Data entries
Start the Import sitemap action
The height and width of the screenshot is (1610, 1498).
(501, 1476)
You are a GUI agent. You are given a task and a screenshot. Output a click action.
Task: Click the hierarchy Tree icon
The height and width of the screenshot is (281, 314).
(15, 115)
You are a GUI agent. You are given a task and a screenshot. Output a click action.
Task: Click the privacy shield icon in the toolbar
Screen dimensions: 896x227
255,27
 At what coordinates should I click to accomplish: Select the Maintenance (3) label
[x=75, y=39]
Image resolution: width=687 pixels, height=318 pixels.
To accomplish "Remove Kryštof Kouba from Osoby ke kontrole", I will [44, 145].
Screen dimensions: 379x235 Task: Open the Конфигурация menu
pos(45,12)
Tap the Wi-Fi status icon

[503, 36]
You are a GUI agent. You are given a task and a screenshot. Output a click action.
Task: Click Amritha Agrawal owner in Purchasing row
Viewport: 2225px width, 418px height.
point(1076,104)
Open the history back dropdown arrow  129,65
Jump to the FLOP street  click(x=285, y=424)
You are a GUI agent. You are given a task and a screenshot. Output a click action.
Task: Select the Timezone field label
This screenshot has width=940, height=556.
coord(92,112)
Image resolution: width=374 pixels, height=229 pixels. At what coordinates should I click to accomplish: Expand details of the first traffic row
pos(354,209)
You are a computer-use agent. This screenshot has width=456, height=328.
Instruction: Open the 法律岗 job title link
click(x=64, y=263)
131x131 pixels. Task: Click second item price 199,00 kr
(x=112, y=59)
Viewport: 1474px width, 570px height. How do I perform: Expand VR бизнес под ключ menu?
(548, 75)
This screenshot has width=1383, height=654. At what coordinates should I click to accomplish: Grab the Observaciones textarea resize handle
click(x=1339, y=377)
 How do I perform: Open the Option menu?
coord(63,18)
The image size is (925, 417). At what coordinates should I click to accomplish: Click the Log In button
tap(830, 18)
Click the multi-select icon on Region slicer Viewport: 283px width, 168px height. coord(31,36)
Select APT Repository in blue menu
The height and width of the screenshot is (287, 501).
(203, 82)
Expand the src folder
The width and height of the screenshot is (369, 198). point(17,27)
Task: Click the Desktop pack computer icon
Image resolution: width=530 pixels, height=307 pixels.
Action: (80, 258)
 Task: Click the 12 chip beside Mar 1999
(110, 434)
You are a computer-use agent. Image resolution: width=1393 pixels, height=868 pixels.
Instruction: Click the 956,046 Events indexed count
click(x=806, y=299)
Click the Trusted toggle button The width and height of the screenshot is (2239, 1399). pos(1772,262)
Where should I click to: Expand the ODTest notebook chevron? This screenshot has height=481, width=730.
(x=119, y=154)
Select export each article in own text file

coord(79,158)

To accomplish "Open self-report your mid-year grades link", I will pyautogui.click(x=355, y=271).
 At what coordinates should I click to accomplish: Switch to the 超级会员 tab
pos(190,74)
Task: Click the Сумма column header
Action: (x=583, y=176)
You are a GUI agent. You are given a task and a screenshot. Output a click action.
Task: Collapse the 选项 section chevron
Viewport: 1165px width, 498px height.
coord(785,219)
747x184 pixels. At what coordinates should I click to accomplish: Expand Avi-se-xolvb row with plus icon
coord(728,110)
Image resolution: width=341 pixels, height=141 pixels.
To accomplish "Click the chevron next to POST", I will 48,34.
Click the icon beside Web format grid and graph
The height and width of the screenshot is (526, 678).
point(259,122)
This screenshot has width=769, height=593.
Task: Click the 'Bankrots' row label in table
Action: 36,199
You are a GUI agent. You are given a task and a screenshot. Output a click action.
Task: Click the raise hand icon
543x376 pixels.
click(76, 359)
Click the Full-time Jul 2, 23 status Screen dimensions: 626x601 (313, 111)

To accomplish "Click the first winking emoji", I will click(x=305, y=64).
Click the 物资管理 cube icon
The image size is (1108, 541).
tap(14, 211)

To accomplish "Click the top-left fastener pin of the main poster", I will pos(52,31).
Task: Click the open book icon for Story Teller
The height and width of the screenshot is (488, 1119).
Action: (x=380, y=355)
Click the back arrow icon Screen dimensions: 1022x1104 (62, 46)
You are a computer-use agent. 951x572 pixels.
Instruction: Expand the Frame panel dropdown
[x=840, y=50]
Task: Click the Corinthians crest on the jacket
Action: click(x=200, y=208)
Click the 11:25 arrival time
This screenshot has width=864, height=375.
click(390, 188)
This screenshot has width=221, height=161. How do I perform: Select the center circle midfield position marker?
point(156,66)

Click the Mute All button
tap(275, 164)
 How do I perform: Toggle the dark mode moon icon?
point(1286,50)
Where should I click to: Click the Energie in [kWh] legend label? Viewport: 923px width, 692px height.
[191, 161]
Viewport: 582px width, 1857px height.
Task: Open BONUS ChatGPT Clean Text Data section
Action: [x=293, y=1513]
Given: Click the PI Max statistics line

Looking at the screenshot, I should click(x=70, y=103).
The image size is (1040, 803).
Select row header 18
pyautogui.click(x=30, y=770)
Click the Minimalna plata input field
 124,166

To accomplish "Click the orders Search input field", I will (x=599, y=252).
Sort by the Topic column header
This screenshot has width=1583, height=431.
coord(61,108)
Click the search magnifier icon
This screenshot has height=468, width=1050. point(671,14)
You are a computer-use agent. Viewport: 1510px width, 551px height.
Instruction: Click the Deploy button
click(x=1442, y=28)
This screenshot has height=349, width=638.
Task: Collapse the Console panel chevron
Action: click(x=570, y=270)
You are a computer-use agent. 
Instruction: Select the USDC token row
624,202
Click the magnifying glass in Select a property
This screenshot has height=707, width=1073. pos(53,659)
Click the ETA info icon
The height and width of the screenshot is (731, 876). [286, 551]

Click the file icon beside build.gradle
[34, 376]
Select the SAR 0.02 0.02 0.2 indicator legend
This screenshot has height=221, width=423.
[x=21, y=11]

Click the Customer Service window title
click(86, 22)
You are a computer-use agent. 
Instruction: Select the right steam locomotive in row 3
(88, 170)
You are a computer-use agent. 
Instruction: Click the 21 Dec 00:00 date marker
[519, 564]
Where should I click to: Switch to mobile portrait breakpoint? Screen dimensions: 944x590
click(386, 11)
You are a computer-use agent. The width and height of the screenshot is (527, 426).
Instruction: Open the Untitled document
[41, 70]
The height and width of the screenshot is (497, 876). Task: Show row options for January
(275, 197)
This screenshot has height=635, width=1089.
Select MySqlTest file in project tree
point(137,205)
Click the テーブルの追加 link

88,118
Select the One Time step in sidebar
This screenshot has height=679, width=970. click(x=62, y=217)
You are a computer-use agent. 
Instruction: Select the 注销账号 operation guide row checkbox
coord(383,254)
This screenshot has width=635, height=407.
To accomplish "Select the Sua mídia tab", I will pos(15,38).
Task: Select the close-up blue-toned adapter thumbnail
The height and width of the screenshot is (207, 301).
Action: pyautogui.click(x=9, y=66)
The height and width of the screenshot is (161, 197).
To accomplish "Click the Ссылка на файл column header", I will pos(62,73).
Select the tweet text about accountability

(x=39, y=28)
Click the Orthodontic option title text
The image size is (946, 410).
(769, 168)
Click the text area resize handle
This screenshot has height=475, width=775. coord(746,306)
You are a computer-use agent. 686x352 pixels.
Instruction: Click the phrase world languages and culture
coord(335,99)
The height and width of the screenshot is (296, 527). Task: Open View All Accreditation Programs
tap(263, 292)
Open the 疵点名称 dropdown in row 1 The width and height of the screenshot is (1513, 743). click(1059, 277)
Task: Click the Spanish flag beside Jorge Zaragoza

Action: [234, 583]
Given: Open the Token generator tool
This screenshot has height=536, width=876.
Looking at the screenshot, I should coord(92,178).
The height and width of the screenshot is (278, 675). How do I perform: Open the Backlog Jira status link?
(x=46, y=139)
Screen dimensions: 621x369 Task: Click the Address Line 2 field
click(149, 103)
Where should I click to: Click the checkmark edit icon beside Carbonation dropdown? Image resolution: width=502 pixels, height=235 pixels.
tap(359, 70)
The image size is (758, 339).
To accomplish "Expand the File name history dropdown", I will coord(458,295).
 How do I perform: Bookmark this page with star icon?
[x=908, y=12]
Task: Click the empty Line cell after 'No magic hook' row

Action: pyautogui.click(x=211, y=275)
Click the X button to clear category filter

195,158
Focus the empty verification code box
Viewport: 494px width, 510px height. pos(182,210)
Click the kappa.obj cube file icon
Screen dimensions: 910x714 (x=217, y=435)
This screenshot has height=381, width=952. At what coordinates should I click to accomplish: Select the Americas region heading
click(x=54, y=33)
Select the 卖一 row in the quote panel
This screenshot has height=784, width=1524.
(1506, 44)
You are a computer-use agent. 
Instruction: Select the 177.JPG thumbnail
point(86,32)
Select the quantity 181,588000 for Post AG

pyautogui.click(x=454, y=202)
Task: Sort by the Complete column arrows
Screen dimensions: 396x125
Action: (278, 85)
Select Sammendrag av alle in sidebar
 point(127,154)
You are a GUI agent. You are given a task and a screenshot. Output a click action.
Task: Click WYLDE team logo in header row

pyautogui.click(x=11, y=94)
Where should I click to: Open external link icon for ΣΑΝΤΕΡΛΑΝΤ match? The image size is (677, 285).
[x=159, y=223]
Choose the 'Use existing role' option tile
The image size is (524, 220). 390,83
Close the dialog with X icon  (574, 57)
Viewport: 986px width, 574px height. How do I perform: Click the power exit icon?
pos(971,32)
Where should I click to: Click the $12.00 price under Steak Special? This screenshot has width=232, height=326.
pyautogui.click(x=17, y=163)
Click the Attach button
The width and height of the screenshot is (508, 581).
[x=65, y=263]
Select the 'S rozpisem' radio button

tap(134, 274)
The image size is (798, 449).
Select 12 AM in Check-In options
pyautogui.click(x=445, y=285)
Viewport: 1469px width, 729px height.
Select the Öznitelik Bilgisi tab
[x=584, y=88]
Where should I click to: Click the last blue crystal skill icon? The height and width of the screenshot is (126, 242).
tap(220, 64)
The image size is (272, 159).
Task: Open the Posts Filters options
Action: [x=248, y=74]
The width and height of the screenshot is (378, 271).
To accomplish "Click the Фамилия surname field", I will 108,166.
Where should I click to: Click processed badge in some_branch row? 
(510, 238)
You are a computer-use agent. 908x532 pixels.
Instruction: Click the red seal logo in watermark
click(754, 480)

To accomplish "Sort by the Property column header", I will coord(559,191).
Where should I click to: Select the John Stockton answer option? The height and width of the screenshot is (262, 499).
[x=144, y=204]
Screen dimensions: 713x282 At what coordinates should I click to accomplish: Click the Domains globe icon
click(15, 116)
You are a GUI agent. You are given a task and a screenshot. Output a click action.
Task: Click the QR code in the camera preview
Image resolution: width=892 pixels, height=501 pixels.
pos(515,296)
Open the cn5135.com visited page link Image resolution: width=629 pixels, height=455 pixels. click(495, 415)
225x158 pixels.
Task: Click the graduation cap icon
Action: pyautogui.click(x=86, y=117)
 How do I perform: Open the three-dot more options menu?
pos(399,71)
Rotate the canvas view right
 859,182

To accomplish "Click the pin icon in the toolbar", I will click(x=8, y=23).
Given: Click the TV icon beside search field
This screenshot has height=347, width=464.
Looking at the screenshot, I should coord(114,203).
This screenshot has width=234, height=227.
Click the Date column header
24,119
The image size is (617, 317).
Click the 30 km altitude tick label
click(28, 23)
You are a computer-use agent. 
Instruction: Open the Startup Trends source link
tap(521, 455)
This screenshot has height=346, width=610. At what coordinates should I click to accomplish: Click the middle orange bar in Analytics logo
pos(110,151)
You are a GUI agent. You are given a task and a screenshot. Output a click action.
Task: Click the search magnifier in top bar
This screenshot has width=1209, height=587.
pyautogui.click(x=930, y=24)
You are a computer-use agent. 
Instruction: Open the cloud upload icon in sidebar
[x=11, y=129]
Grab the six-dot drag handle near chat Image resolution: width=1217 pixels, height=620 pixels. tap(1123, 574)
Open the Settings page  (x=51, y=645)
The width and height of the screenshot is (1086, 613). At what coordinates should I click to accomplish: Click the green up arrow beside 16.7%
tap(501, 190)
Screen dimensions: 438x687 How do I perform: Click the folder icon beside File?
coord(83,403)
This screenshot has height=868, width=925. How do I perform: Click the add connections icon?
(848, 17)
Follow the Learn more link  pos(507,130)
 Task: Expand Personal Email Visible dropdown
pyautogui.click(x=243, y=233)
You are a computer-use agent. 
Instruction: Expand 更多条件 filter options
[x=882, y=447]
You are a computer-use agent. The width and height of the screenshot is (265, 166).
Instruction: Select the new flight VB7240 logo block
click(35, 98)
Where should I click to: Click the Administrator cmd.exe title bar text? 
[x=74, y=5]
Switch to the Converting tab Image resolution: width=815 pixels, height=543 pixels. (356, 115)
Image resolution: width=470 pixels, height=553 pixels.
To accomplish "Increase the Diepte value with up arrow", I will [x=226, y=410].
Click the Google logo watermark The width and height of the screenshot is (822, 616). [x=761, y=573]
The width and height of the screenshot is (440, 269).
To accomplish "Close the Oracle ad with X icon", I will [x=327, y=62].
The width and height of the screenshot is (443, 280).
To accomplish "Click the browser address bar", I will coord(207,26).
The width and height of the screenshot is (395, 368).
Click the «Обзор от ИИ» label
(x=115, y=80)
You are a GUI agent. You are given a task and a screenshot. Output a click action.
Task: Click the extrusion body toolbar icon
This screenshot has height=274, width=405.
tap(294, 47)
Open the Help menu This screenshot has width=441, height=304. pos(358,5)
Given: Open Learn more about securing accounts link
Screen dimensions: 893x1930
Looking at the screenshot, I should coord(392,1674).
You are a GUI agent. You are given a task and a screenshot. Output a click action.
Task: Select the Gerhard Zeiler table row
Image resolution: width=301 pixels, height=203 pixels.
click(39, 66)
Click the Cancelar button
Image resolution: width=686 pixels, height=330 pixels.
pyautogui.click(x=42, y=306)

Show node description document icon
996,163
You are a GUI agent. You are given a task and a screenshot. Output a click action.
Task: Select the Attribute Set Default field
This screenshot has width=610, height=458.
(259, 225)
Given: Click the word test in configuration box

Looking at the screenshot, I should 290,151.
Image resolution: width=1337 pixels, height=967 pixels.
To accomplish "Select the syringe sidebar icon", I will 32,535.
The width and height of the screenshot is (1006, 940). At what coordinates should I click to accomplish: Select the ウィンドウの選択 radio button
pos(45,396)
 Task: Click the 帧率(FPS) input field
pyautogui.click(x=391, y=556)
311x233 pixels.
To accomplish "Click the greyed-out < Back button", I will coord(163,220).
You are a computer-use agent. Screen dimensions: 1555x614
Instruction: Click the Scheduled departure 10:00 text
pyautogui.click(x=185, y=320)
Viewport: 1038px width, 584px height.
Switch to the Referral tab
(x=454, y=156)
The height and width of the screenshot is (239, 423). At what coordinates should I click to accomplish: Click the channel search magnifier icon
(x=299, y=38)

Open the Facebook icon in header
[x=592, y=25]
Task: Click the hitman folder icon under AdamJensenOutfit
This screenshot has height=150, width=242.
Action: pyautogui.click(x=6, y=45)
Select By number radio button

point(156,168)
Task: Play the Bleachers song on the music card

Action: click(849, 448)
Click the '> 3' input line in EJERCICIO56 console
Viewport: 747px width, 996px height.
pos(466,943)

### Problem description
Search the data above and return each line in which "history" occurs.

### Written answer
Open the history back dropdown arrow  129,65
To accomplish "Expand the File name history dropdown", I will coord(458,295).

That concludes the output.